Given request: List each line of the material that contains the string "selector", with case counting toward a match.

====== Records shown ======

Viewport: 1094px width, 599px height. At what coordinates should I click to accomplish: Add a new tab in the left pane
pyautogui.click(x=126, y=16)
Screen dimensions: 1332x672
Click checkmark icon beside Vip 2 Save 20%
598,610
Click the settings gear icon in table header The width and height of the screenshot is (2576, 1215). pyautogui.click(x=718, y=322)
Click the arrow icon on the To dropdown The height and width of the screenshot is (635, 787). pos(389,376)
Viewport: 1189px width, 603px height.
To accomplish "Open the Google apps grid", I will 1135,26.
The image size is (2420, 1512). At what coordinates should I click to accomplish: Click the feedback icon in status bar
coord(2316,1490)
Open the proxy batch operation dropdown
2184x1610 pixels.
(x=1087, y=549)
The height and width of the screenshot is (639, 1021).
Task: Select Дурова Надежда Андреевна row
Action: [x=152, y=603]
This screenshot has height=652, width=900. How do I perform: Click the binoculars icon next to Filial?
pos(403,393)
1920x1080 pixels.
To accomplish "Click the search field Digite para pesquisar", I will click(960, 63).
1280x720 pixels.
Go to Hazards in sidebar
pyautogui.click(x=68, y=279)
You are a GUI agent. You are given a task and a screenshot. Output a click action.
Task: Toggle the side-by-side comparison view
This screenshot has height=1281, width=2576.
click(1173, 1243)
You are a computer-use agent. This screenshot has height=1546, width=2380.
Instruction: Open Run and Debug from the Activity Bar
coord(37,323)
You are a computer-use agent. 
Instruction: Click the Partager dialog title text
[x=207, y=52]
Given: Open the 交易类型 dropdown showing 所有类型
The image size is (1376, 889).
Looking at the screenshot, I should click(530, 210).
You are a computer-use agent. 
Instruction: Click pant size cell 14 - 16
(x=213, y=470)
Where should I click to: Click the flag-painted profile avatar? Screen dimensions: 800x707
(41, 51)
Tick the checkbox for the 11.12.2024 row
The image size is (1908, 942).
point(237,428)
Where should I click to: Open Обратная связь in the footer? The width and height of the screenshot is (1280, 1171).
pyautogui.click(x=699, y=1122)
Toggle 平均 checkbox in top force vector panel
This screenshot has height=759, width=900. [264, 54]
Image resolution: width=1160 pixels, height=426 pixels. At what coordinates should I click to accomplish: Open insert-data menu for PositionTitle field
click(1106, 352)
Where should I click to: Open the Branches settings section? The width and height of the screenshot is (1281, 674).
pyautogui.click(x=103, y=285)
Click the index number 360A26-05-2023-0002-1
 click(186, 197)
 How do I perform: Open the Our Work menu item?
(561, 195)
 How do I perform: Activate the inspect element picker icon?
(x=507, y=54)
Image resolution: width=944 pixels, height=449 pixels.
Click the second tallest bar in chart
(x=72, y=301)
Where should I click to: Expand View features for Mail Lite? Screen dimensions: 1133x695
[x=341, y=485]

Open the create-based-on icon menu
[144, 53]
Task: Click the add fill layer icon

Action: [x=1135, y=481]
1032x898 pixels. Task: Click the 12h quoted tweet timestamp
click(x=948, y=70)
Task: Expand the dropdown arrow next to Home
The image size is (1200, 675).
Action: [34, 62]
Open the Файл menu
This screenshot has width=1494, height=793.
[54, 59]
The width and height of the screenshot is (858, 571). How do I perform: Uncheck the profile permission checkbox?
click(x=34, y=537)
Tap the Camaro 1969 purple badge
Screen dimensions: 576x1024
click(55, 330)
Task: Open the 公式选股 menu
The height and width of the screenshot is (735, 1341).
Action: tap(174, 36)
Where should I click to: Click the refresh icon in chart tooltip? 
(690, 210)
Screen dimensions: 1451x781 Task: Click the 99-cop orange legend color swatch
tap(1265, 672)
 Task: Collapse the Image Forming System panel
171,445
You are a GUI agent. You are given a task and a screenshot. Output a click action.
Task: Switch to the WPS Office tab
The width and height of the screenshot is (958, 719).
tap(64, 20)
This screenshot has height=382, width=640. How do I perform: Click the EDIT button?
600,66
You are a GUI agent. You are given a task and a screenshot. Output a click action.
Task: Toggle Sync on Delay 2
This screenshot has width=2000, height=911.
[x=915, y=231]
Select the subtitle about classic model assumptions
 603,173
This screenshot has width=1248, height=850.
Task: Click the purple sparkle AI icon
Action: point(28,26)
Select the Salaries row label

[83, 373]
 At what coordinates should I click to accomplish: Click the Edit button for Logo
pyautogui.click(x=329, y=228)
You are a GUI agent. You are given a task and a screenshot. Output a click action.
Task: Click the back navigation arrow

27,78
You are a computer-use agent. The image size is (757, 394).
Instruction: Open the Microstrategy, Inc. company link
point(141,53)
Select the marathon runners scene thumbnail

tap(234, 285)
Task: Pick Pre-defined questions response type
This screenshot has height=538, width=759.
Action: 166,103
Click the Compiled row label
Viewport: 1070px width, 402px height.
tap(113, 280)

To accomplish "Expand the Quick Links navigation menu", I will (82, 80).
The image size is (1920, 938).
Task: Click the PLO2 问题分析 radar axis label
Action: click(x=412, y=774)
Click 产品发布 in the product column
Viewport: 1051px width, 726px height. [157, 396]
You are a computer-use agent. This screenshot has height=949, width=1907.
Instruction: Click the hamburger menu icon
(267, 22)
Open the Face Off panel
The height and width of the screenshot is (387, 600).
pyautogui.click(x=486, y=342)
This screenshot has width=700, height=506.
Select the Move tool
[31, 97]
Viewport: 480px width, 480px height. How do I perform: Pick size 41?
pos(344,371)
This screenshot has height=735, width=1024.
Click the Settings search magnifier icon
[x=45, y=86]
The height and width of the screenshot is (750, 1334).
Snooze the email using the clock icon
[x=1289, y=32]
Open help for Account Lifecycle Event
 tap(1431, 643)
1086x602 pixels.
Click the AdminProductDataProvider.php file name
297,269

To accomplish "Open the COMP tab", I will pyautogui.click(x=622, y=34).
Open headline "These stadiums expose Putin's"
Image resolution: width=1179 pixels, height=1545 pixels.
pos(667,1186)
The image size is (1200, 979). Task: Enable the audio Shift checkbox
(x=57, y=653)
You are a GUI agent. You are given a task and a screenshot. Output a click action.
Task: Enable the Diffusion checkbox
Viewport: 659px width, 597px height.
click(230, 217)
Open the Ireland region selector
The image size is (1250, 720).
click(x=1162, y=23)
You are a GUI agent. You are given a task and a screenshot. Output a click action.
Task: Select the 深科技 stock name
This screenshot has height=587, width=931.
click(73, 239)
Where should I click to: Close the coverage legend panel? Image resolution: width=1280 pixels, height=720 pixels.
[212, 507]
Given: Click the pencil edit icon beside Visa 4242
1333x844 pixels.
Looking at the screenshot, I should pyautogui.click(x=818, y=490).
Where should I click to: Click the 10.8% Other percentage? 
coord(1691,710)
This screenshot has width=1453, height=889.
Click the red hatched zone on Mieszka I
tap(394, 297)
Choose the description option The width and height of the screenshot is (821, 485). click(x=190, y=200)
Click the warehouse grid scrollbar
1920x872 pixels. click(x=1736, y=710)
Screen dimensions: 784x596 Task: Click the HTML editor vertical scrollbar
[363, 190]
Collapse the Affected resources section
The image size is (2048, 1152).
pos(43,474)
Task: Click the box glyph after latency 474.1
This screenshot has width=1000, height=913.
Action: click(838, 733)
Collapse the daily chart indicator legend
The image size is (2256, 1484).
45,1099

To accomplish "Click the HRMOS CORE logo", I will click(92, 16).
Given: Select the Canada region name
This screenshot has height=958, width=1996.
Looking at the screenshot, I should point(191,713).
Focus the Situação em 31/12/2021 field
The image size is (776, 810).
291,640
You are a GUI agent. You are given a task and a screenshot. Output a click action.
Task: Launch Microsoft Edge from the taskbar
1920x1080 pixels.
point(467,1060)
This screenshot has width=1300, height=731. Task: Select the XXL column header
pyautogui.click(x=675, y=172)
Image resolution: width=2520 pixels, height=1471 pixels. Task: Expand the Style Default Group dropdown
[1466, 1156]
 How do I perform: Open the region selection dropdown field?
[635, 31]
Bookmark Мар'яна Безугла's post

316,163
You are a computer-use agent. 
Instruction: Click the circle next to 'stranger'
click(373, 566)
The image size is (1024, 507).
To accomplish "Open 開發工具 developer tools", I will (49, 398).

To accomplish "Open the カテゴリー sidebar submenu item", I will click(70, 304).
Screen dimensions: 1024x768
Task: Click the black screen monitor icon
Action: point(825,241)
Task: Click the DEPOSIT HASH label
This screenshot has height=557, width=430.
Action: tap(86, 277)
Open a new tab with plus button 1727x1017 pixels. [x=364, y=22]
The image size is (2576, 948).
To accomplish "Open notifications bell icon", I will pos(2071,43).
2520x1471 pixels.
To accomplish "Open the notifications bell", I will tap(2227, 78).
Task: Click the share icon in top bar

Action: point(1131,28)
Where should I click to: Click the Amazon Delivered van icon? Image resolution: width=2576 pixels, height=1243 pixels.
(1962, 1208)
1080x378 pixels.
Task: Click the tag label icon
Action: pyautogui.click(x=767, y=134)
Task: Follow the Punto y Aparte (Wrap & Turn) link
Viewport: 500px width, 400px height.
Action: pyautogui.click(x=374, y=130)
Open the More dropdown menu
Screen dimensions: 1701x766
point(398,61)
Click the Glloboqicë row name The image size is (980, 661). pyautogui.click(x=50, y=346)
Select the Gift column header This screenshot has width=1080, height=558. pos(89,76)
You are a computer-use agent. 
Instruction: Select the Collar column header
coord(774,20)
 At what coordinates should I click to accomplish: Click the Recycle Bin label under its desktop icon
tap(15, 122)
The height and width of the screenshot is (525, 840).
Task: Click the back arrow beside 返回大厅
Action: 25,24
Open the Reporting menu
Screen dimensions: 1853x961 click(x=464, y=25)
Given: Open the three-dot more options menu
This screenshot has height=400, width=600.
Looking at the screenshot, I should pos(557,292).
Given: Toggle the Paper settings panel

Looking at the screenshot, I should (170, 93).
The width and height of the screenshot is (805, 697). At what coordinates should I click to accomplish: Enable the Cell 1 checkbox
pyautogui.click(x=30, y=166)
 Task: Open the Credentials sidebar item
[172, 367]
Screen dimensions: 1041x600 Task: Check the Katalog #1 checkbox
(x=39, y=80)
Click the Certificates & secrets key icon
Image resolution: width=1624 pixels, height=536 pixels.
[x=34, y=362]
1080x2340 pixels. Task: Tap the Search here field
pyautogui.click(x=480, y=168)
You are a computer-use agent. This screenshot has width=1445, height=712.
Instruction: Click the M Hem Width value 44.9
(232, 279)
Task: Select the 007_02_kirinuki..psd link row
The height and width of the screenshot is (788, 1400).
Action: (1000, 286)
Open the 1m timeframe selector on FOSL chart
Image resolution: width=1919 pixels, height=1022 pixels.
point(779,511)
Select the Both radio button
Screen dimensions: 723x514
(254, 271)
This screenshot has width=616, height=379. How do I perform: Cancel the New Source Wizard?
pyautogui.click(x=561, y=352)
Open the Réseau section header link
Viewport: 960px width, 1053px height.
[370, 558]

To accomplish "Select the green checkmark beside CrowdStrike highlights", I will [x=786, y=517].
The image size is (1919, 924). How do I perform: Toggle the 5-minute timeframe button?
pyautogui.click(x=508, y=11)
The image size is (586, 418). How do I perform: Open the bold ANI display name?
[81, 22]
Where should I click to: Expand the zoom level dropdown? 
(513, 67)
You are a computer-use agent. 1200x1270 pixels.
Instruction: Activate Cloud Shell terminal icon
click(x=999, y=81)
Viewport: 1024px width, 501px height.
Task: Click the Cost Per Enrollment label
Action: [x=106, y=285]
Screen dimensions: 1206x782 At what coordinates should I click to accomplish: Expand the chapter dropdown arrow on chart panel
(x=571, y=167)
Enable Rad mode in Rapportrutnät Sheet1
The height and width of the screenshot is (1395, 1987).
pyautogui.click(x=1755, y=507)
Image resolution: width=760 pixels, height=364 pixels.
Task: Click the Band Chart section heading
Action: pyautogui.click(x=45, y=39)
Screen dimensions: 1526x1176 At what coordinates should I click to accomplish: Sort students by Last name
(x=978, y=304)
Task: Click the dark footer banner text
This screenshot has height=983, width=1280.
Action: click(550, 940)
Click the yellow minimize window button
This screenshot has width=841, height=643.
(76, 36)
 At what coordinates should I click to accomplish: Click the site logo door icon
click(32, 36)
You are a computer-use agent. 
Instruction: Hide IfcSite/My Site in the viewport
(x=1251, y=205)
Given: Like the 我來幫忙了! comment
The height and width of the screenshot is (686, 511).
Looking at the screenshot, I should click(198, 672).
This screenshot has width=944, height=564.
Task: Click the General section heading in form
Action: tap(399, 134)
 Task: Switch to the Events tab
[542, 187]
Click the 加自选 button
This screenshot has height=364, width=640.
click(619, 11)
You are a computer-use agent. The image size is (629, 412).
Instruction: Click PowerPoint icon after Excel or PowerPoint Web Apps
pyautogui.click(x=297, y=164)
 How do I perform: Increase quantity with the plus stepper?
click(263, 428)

======

Exercise output:
Open the Ireland region selector
Open the 1m timeframe selector on FOSL chart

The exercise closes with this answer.